What is expected:
Line by line, give the data again exactly as it appears.

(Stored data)
•••
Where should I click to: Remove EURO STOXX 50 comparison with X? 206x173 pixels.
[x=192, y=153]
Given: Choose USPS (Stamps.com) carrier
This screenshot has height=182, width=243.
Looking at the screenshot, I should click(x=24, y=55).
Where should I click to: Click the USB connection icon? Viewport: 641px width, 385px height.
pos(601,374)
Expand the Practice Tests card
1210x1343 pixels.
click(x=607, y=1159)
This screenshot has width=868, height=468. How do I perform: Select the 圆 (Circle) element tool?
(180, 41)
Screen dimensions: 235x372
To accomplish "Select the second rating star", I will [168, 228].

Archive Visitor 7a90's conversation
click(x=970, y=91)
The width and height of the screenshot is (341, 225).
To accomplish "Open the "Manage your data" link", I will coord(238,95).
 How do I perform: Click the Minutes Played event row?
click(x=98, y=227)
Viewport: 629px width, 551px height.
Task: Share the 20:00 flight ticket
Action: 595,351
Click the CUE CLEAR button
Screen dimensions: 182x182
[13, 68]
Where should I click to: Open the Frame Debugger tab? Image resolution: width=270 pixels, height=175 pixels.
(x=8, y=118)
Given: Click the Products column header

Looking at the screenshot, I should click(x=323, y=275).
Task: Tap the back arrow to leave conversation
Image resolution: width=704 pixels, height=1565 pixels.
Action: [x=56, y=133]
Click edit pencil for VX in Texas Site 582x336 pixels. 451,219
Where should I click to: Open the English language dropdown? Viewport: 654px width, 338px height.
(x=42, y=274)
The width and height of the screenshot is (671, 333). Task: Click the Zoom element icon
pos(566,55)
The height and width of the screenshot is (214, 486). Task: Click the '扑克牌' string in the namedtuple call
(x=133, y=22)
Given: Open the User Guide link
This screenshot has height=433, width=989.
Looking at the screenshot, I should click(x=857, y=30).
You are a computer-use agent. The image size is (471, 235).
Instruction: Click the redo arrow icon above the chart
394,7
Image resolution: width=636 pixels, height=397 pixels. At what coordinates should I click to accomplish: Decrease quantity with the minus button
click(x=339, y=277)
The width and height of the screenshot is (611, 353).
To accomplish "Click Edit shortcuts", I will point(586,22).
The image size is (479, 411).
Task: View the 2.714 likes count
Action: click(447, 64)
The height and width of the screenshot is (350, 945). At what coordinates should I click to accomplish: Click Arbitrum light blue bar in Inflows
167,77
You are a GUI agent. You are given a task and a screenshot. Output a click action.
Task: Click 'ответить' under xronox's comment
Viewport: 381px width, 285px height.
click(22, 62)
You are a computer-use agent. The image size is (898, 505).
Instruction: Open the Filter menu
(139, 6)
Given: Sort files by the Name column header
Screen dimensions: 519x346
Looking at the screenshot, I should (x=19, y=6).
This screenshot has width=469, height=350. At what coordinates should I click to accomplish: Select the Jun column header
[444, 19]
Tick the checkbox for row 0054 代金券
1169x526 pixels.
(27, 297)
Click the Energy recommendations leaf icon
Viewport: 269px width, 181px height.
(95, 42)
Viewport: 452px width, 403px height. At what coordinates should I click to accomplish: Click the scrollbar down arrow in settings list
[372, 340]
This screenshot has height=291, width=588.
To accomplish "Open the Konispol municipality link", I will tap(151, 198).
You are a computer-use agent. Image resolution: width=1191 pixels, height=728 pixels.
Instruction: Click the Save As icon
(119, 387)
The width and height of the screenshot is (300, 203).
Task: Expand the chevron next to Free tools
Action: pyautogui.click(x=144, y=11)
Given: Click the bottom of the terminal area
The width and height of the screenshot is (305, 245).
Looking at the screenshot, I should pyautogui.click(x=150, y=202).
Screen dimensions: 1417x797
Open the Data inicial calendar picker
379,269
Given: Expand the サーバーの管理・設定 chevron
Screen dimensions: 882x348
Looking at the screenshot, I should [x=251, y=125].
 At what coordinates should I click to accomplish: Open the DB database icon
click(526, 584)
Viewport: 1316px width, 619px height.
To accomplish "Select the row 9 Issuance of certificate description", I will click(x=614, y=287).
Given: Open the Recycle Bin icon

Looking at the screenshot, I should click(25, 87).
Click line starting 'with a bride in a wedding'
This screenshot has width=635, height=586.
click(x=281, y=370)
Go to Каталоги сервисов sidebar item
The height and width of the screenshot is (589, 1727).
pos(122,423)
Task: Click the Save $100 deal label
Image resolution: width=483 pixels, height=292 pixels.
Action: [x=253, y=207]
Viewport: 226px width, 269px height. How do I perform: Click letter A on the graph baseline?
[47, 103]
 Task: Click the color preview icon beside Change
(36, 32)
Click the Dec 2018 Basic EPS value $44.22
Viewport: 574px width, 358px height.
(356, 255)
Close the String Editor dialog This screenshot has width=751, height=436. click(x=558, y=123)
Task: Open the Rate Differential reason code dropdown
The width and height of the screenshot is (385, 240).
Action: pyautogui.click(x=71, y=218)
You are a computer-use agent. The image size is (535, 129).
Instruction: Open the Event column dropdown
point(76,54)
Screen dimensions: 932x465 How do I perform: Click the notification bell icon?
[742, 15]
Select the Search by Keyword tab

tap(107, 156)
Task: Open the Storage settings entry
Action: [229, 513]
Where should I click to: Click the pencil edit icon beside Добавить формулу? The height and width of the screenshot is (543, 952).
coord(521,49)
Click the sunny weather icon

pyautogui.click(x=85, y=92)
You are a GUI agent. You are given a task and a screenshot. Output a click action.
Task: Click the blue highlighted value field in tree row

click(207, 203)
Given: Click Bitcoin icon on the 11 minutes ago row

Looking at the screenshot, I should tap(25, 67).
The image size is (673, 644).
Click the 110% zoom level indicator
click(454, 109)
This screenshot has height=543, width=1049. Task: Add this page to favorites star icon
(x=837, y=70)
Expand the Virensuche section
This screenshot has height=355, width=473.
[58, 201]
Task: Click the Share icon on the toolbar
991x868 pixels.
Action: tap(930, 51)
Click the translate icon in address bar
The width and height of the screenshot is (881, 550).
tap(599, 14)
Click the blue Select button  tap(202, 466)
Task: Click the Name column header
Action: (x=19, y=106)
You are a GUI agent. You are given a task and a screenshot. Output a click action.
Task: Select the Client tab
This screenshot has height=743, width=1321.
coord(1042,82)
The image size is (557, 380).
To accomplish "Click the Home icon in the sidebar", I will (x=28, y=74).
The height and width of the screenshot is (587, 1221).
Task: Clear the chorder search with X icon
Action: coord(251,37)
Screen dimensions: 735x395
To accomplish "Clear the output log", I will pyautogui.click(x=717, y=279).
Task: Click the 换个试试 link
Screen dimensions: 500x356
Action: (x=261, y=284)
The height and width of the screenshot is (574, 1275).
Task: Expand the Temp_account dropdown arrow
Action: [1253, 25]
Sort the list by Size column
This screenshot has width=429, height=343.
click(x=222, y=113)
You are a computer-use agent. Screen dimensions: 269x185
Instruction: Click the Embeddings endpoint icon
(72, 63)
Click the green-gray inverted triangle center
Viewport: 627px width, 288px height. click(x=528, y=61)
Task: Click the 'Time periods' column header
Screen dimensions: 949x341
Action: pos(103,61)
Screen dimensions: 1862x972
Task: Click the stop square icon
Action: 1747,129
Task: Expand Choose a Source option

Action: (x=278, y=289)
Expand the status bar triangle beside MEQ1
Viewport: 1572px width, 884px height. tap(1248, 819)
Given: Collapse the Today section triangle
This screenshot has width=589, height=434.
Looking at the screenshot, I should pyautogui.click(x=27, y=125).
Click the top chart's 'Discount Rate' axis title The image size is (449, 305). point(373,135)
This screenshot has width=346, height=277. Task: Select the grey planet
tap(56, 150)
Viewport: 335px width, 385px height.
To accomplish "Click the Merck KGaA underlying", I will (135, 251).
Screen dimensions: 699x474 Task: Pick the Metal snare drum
•••
Task response:
Where should I click to: Remove EURO STOXX 50 comparison with X? 206x173 pixels.
[x=192, y=153]
Given: Choose USPS (Stamps.com) carrier
This screenshot has height=182, width=243.
Looking at the screenshot, I should click(x=24, y=55).
Where should I click to: Click the USB connection icon? Viewport: 641px width, 385px height.
pos(601,374)
Expand the Practice Tests card
1210x1343 pixels.
click(x=607, y=1159)
This screenshot has width=868, height=468. How do I perform: Select the 圆 (Circle) element tool?
(180, 41)
Screen dimensions: 235x372
To accomplish "Select the second rating star", I will [168, 228].

Archive Visitor 7a90's conversation
click(x=970, y=91)
The width and height of the screenshot is (341, 225).
To accomplish "Open the "Manage your data" link", I will coord(238,95).
 How do I perform: Click the Minutes Played event row?
click(x=98, y=227)
Viewport: 629px width, 551px height.
Task: Share the 20:00 flight ticket
Action: 595,351
Click the CUE CLEAR button
Screen dimensions: 182x182
[13, 68]
Where should I click to: Open the Frame Debugger tab? Image resolution: width=270 pixels, height=175 pixels.
(x=8, y=118)
Given: Click the Products column header

Looking at the screenshot, I should click(x=323, y=275).
Task: Tap the back arrow to leave conversation
Image resolution: width=704 pixels, height=1565 pixels.
Action: [x=56, y=133]
Click edit pencil for VX in Texas Site 582x336 pixels. 451,219
Where should I click to: Open the English language dropdown? Viewport: 654px width, 338px height.
(x=42, y=274)
The width and height of the screenshot is (671, 333). Task: Click the Zoom element icon
pos(566,55)
The height and width of the screenshot is (214, 486). Task: Click the '扑克牌' string in the namedtuple call
(x=133, y=22)
Given: Open the User Guide link
This screenshot has height=433, width=989.
Looking at the screenshot, I should click(x=857, y=30).
You are a computer-use agent. The image size is (471, 235).
Instruction: Click the redo arrow icon above the chart
394,7
Image resolution: width=636 pixels, height=397 pixels. At what coordinates should I click to accomplish: Decrease quantity with the minus button
click(x=339, y=277)
The width and height of the screenshot is (611, 353).
To accomplish "Click Edit shortcuts", I will point(586,22).
The image size is (479, 411).
Task: View the 2.714 likes count
Action: click(447, 64)
The height and width of the screenshot is (350, 945). At what coordinates should I click to accomplish: Click Arbitrum light blue bar in Inflows
167,77
You are a GUI agent. You are given a task and a screenshot. Output a click action.
Task: Click 'ответить' under xronox's comment
Viewport: 381px width, 285px height.
click(22, 62)
You are a computer-use agent. The image size is (898, 505).
Instruction: Open the Filter menu
(139, 6)
Given: Sort files by the Name column header
Screen dimensions: 519x346
Looking at the screenshot, I should (x=19, y=6).
This screenshot has width=469, height=350. At what coordinates should I click to accomplish: Select the Jun column header
[444, 19]
Tick the checkbox for row 0054 代金券
1169x526 pixels.
(27, 297)
Click the Energy recommendations leaf icon
Viewport: 269px width, 181px height.
(95, 42)
Viewport: 452px width, 403px height. At what coordinates should I click to accomplish: Click the scrollbar down arrow in settings list
[372, 340]
This screenshot has height=291, width=588.
To accomplish "Open the Konispol municipality link", I will tap(151, 198).
You are a computer-use agent. Image resolution: width=1191 pixels, height=728 pixels.
Instruction: Click the Save As icon
(119, 387)
The width and height of the screenshot is (300, 203).
Task: Expand the chevron next to Free tools
Action: pyautogui.click(x=144, y=11)
Given: Click the bottom of the terminal area
The width and height of the screenshot is (305, 245).
Looking at the screenshot, I should pyautogui.click(x=150, y=202).
Screen dimensions: 1417x797
Open the Data inicial calendar picker
379,269
Given: Expand the サーバーの管理・設定 chevron
Screen dimensions: 882x348
Looking at the screenshot, I should [x=251, y=125].
 At what coordinates should I click to accomplish: Open the DB database icon
click(526, 584)
Viewport: 1316px width, 619px height.
To accomplish "Select the row 9 Issuance of certificate description", I will click(x=614, y=287).
Given: Open the Recycle Bin icon

Looking at the screenshot, I should click(25, 87).
Click line starting 'with a bride in a wedding'
This screenshot has width=635, height=586.
click(x=281, y=370)
Go to Каталоги сервисов sidebar item
The height and width of the screenshot is (589, 1727).
pos(122,423)
Task: Click the Save $100 deal label
Image resolution: width=483 pixels, height=292 pixels.
Action: [x=253, y=207]
Viewport: 226px width, 269px height. How do I perform: Click letter A on the graph baseline?
[47, 103]
 Task: Click the color preview icon beside Change
(36, 32)
Click the Dec 2018 Basic EPS value $44.22
Viewport: 574px width, 358px height.
(356, 255)
Close the String Editor dialog This screenshot has width=751, height=436. click(x=558, y=123)
Task: Open the Rate Differential reason code dropdown
The width and height of the screenshot is (385, 240).
Action: pyautogui.click(x=71, y=218)
You are a computer-use agent. The image size is (535, 129).
Instruction: Open the Event column dropdown
point(76,54)
Screen dimensions: 932x465 How do I perform: Click the notification bell icon?
[742, 15]
Select the Search by Keyword tab

tap(107, 156)
Task: Open the Storage settings entry
Action: [229, 513]
Where should I click to: Click the pencil edit icon beside Добавить формулу? The height and width of the screenshot is (543, 952).
coord(521,49)
Click the sunny weather icon

pyautogui.click(x=85, y=92)
You are a GUI agent. You are given a task and a screenshot. Output a click action.
Task: Click the blue highlighted value field in tree row

click(207, 203)
Given: Click Bitcoin icon on the 11 minutes ago row

Looking at the screenshot, I should tap(25, 67).
The image size is (673, 644).
Click the 110% zoom level indicator
click(454, 109)
This screenshot has height=543, width=1049. Task: Add this page to favorites star icon
(x=837, y=70)
Expand the Virensuche section
This screenshot has height=355, width=473.
[58, 201]
Task: Click the Share icon on the toolbar
991x868 pixels.
Action: tap(930, 51)
Click the translate icon in address bar
The width and height of the screenshot is (881, 550).
tap(599, 14)
Click the blue Select button  tap(202, 466)
Task: Click the Name column header
Action: (x=19, y=106)
You are a GUI agent. You are given a task and a screenshot. Output a click action.
Task: Select the Client tab
This screenshot has height=743, width=1321.
coord(1042,82)
The image size is (557, 380).
To accomplish "Click the Home icon in the sidebar", I will (x=28, y=74).
The height and width of the screenshot is (587, 1221).
Task: Clear the chorder search with X icon
Action: coord(251,37)
Screen dimensions: 735x395
To accomplish "Clear the output log", I will pyautogui.click(x=717, y=279).
Task: Click the 换个试试 link
Screen dimensions: 500x356
Action: (x=261, y=284)
The height and width of the screenshot is (574, 1275).
Task: Expand the Temp_account dropdown arrow
Action: [1253, 25]
Sort the list by Size column
This screenshot has width=429, height=343.
click(x=222, y=113)
You are a computer-use agent. Screen dimensions: 269x185
Instruction: Click the Embeddings endpoint icon
(72, 63)
Click the green-gray inverted triangle center
Viewport: 627px width, 288px height. click(x=528, y=61)
Task: Click the 'Time periods' column header
Screen dimensions: 949x341
Action: pos(103,61)
Screen dimensions: 1862x972
Task: Click the stop square icon
Action: 1747,129
Task: Expand Choose a Source option

Action: (x=278, y=289)
Expand the status bar triangle beside MEQ1
Viewport: 1572px width, 884px height. tap(1248, 819)
Given: Collapse the Today section triangle
This screenshot has width=589, height=434.
Looking at the screenshot, I should pyautogui.click(x=27, y=125).
Click the top chart's 'Discount Rate' axis title The image size is (449, 305). point(373,135)
This screenshot has width=346, height=277. Task: Select the grey planet
tap(56, 150)
Viewport: 335px width, 385px height.
To accomplish "Click the Merck KGaA underlying", I will (135, 251).
Screen dimensions: 699x474 Task: Pick the Metal snare drum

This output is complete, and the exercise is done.